This Day in the Civil War

Wednesday, March 19 1862

The mission to take back the Mississippi River and thus divide the Confederacy had two naval leaders: Flag Officer Andrew Foote was working down from the north. He was currently hung up at Island No. 10, downriver from New Madrid. Mo. His opposite number was Flag Officer David Farragut, moving up from the South. He stopped in Biloxi today for newspapers. “They speak volumes of discontent...” he wrote in his report. “The cord is pulling tighter. God alone decides the contest, but we must put our shoulders to the wheel.”

Thursday, March 19 1863

A year later and Flag Officer David Farragut, although Admiral Farragut by this time, was not much further up the Mississippi. Admittedly he did not have a great deal of help in the matter: besides his flagship USS Hartford, he had only the assistance of USS Albatross, not the best of omens. He had started the week with seven ships, but the others had been damaged or destroyed in battling Port Hudson. He contented himself today with going ashore towards Natchez to tear down telegraph lines.

Saturday, March 19 1864

The legislature of the state of Georgia passed a couple of resolutions on the subjects of war and peace.

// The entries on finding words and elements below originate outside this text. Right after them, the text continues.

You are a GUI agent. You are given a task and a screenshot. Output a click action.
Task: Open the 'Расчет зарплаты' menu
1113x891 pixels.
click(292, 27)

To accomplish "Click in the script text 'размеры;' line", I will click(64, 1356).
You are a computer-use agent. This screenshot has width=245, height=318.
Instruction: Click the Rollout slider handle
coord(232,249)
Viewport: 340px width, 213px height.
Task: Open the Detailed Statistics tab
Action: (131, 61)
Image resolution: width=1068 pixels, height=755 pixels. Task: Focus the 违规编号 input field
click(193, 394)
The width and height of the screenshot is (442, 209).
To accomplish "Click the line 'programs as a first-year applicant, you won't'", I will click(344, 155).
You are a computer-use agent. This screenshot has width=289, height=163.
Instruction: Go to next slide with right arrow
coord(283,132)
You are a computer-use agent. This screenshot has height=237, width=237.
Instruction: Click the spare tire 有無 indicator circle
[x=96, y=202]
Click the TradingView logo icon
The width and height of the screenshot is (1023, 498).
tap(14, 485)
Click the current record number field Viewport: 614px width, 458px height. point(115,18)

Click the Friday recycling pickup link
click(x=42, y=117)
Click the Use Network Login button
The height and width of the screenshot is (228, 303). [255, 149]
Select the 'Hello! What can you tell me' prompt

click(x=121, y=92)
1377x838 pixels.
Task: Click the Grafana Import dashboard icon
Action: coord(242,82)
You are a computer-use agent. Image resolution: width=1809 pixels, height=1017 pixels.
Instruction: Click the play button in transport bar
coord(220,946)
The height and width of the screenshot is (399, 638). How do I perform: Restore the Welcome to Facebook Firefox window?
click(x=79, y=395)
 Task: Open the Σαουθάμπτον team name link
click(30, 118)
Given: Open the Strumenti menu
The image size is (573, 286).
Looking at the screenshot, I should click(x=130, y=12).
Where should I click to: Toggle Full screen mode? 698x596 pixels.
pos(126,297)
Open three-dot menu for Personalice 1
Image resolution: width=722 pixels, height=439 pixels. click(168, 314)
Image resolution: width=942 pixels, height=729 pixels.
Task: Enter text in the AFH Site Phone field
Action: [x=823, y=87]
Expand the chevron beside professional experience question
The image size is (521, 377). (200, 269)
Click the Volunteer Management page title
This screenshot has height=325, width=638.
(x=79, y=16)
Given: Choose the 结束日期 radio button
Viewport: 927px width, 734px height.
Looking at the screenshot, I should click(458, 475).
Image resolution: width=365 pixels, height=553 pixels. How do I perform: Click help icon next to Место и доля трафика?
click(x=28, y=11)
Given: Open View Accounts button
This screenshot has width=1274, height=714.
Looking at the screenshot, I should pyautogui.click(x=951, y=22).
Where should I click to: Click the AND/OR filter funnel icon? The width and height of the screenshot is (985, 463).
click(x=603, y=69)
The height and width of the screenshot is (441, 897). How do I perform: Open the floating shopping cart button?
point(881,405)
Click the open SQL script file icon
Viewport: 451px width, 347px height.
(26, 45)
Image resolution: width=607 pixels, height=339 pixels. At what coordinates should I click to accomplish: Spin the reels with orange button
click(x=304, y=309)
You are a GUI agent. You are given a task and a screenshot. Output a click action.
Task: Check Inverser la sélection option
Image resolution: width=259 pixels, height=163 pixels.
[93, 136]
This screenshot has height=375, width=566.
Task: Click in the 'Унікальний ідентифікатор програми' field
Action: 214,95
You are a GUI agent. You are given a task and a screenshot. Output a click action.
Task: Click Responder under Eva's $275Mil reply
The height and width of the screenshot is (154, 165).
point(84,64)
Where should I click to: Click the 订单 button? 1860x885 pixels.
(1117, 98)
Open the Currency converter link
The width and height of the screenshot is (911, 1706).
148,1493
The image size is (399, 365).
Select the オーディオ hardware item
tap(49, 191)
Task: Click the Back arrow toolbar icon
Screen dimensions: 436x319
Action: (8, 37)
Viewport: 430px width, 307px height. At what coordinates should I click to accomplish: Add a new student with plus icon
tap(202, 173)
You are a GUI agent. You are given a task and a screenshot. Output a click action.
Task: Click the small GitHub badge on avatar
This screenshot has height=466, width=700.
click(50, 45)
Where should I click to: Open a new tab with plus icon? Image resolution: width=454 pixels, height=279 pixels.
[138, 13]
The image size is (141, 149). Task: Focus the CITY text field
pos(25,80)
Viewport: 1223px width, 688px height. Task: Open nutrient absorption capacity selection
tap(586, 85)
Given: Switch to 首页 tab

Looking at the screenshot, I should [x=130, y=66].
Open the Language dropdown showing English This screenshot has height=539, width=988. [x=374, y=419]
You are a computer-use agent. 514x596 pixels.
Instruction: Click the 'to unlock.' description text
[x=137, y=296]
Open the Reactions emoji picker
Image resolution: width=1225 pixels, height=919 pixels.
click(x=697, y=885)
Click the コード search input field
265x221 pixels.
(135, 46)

The first simply expressed confidence in the leadership and decisions of President Jefferson Davis. The second was a little trickier: it resolved that the Confederate Government in Richmond should, after each Southern victory, offer to end the war. Terms would be independence for the South, of course, as well as self-determination for border states.

Sunday March 19, 1865

Gen. William T. Sherman’s army was so big that the left and the right wings had to operate as essentially separate commands. Sherman had been riding on the left with Slocum, but departed today to visit with O. O. Howard’s right. Slocum’s forces promptly ran into trouble, in the form of dug-in Confederates under Johnston near the town of Bentonville, N.C. Rather than march blindly into the unknown, the Union boys started digging trenches of their own. The Confederate attack nearly worked, but the breakthrough was stopped by Jefferson Davis. The Union General Jefferson Davis, not that other guy.